Police have begun a criminal investigation.
It is understood the documents contained information the police and security service MI5 believe could put the lives of individuals at risk but do not refer to any case currently being investigated by the Police Ombudsman.
The lawyer said his clients disputed claims that the leak was connected to a historic case and said there was a link to an ongoing ombudsman inquiry.
A 69-year-old man was arrested in Dartford, Kent, on Sunday after detectives from the PSNI's Serious Crime Branch conducted a joint search with local police.
It is understood he retired from the ombudsman's office a number of years ago and that the documents do not refer to any case currently being investigated by it.
The Police Federation of Northern Ireland (PFNI) has called for a "full inquiry" into the operation of the police ombudsman and said it was an "astounding and very worrying state of affairs".

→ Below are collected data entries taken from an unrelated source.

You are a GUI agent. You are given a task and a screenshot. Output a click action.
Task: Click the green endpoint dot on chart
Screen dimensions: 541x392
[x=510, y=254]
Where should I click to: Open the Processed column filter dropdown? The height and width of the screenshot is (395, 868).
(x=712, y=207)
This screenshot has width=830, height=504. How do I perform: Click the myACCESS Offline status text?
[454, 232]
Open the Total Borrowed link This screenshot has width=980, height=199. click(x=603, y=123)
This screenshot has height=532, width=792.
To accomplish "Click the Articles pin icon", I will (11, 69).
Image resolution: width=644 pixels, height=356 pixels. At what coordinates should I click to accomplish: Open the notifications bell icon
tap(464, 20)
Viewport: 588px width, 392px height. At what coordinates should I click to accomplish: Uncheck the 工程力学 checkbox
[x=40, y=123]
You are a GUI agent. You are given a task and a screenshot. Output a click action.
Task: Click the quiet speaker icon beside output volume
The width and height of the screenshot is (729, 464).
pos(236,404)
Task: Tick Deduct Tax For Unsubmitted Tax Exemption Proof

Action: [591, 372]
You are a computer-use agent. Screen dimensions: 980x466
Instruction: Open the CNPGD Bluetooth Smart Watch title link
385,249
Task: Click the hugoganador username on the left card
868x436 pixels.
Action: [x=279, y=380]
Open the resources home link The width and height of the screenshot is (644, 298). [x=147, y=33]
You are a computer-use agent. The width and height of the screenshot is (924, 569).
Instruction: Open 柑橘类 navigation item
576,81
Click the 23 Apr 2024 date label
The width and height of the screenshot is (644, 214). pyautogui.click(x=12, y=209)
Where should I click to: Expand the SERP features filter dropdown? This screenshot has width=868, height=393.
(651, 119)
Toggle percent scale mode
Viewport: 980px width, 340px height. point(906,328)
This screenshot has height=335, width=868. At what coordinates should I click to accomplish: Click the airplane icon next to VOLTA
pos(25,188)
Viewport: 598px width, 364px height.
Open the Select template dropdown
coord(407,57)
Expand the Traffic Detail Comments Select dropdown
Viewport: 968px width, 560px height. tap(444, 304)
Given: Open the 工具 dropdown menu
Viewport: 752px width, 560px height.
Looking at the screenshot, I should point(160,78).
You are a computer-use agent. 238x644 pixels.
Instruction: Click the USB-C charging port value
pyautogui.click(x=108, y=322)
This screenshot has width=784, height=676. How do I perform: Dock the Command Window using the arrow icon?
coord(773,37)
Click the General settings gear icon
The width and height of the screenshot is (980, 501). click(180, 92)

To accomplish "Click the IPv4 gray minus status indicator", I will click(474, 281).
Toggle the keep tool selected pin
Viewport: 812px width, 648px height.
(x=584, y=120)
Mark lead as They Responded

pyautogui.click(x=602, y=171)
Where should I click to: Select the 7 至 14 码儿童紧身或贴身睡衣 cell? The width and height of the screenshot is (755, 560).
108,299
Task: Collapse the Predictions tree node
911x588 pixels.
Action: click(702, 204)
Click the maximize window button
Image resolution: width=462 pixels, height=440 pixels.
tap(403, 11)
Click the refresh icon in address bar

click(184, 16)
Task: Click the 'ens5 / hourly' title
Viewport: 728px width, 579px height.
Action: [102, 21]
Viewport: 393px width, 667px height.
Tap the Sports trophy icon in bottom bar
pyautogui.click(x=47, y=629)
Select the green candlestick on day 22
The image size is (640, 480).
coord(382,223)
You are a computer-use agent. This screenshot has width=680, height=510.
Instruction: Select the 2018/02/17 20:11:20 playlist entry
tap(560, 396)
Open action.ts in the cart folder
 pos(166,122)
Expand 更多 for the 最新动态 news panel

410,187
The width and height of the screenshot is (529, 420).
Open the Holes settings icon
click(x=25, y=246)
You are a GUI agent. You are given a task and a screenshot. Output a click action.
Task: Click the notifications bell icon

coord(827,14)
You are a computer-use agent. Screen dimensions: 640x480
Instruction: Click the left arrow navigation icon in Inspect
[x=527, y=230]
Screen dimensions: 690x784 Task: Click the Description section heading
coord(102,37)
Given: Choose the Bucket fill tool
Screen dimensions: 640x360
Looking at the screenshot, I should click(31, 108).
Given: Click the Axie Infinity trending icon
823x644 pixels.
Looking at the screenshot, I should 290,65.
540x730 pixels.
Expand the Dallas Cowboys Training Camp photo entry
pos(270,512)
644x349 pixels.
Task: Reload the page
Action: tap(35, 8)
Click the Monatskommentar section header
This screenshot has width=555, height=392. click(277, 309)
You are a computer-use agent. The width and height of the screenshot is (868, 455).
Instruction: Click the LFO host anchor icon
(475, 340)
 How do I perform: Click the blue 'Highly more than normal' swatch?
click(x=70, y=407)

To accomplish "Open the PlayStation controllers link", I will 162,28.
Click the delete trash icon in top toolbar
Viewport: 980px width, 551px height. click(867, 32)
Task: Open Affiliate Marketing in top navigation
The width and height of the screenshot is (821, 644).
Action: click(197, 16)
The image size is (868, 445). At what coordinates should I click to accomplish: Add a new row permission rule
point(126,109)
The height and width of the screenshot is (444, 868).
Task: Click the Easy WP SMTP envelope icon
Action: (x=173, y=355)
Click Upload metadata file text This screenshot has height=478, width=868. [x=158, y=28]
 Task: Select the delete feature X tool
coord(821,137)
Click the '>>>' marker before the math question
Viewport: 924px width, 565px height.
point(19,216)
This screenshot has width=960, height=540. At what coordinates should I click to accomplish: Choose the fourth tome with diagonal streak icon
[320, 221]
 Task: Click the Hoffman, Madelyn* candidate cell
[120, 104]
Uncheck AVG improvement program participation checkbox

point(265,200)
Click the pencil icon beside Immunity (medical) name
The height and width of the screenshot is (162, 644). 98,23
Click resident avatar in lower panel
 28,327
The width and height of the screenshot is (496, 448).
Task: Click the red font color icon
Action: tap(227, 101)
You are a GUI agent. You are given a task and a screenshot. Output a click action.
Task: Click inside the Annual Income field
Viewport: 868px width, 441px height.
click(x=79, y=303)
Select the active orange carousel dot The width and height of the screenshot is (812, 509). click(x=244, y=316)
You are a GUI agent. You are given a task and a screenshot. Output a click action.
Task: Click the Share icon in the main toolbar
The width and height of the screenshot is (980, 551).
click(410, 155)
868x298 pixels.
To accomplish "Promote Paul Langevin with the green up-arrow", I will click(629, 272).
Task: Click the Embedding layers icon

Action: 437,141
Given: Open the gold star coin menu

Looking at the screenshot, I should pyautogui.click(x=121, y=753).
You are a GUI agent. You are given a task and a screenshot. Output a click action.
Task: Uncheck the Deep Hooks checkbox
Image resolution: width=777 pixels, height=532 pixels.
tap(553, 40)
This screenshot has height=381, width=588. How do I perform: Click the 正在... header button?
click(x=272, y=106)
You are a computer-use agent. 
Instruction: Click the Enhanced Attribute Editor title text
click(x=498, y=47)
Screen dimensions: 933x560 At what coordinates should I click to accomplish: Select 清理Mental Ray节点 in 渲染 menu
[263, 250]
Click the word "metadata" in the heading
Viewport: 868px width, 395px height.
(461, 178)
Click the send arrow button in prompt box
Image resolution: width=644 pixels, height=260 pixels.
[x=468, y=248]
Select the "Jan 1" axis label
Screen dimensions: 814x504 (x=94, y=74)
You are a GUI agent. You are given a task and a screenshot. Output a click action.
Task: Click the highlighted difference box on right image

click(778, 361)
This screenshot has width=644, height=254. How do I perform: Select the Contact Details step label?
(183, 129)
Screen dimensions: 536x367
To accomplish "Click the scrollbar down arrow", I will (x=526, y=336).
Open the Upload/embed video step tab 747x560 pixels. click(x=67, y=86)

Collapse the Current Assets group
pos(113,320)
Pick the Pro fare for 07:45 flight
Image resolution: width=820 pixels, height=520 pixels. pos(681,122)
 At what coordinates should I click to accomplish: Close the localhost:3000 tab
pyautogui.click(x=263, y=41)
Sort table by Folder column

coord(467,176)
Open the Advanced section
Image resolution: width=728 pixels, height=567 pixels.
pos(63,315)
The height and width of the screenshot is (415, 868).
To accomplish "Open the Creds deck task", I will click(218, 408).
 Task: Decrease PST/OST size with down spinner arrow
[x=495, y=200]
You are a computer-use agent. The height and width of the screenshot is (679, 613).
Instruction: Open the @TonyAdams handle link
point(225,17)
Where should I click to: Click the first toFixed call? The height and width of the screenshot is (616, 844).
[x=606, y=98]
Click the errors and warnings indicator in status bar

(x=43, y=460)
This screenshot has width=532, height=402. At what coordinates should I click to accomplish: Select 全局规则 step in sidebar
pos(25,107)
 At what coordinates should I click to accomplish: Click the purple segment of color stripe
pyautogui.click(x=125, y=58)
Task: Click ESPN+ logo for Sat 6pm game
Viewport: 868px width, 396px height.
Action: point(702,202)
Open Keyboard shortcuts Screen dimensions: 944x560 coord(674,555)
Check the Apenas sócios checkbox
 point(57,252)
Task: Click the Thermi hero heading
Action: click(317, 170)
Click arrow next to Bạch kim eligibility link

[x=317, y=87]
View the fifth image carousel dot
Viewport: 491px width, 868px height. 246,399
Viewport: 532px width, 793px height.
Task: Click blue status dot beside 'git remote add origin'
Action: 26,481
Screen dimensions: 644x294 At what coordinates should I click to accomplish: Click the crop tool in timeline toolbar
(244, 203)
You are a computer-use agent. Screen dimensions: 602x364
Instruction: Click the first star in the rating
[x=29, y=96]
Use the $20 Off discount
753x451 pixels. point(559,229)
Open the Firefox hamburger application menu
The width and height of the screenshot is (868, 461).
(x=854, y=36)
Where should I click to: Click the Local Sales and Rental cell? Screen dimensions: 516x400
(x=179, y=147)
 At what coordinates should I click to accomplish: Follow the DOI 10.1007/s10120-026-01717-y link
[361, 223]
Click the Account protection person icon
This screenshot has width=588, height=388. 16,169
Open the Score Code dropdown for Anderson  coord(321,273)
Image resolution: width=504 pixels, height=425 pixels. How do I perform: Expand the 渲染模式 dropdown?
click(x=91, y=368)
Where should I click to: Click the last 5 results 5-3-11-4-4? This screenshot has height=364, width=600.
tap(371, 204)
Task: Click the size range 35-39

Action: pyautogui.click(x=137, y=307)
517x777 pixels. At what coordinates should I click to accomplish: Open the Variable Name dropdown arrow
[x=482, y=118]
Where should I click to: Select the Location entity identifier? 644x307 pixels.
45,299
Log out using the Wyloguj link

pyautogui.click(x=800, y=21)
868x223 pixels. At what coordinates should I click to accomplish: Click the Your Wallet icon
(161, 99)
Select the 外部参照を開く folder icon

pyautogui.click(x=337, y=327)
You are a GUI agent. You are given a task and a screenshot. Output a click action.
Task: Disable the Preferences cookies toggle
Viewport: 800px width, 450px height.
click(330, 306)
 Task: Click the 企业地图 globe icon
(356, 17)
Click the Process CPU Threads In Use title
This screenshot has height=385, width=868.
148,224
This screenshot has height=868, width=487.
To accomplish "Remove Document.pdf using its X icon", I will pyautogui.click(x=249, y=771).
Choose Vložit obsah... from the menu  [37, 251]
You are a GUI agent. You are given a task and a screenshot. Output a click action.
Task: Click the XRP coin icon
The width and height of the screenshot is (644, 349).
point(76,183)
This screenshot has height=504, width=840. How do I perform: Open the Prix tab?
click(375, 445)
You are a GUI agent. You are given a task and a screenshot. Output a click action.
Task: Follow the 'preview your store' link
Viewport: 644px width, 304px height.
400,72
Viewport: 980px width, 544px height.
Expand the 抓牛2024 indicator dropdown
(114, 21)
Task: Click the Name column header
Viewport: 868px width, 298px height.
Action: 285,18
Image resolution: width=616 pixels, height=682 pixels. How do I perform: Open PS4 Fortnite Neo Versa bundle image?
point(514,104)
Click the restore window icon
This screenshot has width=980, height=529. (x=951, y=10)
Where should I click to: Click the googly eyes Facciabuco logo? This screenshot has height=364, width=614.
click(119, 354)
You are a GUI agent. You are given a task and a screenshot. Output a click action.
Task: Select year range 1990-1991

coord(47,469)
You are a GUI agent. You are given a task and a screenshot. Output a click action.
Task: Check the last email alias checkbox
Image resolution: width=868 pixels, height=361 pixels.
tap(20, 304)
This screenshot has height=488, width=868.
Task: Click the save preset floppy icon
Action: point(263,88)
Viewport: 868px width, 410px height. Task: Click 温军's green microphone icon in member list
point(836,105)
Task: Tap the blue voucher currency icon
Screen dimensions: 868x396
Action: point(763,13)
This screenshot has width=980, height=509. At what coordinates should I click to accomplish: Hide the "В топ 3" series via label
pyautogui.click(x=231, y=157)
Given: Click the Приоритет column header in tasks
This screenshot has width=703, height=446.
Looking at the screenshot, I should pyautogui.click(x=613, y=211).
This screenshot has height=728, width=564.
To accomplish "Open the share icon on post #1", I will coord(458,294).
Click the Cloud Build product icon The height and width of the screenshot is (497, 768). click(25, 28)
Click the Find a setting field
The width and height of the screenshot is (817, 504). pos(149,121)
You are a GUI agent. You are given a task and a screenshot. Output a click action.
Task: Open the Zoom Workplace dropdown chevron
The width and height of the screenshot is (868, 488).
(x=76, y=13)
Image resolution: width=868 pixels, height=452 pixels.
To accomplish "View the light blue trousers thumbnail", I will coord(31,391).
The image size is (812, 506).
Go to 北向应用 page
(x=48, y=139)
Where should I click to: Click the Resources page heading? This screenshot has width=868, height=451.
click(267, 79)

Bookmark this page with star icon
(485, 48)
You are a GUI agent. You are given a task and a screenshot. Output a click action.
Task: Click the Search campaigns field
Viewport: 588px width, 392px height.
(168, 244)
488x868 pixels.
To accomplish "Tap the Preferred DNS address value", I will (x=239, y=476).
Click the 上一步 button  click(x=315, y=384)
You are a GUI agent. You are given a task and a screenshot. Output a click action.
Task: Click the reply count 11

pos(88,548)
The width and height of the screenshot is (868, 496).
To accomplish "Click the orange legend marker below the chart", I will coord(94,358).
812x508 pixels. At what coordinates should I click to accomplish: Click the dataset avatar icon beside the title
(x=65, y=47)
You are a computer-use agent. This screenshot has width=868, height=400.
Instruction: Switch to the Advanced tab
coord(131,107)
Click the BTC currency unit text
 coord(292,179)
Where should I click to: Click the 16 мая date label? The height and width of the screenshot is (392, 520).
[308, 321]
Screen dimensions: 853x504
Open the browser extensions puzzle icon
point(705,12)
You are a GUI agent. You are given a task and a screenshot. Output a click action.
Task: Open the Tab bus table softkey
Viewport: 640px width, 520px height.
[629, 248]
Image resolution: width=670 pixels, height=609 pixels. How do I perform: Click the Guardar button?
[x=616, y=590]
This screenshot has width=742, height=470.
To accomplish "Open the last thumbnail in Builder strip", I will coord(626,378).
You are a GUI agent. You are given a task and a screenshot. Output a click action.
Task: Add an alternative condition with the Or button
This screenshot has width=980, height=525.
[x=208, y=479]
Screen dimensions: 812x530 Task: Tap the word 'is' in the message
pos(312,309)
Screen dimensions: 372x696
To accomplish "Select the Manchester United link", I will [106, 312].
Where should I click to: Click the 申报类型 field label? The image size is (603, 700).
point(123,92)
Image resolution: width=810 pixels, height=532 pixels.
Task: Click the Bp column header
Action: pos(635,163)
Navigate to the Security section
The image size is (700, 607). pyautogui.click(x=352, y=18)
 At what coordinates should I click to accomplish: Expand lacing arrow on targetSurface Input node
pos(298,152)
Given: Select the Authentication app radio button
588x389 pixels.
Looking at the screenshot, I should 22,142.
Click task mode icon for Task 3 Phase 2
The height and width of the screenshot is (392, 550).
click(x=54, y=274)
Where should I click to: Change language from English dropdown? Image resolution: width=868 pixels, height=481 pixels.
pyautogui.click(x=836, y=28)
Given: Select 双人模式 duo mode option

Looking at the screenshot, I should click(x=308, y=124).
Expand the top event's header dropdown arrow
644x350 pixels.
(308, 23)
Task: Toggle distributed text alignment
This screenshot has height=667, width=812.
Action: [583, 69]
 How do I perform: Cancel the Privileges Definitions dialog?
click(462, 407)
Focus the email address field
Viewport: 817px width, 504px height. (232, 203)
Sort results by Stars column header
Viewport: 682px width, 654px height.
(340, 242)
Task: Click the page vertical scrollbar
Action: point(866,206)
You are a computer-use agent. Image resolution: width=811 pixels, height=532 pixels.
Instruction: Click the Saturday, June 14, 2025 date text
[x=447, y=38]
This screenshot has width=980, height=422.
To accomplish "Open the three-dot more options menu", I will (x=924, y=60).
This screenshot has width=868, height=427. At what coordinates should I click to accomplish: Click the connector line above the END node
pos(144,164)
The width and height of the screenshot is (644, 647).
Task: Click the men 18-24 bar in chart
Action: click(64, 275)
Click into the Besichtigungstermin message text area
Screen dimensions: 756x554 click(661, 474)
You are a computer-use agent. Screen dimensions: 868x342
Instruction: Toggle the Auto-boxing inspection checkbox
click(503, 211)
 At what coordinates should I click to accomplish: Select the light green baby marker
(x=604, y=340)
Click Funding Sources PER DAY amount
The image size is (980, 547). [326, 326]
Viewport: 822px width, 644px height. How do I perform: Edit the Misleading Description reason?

Mark Lindsay, chair of the federation, said there had to be an element of fairness for police officers under investigation.
"They need the same protections that a normal member of society would have and that doesn't exist at the moment with the ombudsman's office," he told the BBC's Good Morning Ulster programme.
"There is a real role for the Police Ombudsman's office, but that office has to hold the confidence of police officers."
Police have also suspended the release of any further sensitive material to the ombudsman's office until a review of security protocols is carried out.
The Ulster Unionist MP Tom Elliott said the ombudsman's office had serious questions to answer.
"When there's alleged wrongdoing, the PSNI should be called in at an earlier stage to investigate these matters so that they can be independently investigated," Mr Elliott said.
"There is a failure and a gap there that needs to be resolved."
In a statement to the BBC, a spokesman for the ombudsman confirmed he was alerted by police last week about the theft of sensitive material originating from the office.
The office of the Police Ombudsman said it was anticipated that this suspension of the sharing of sensitive material "will be temporary".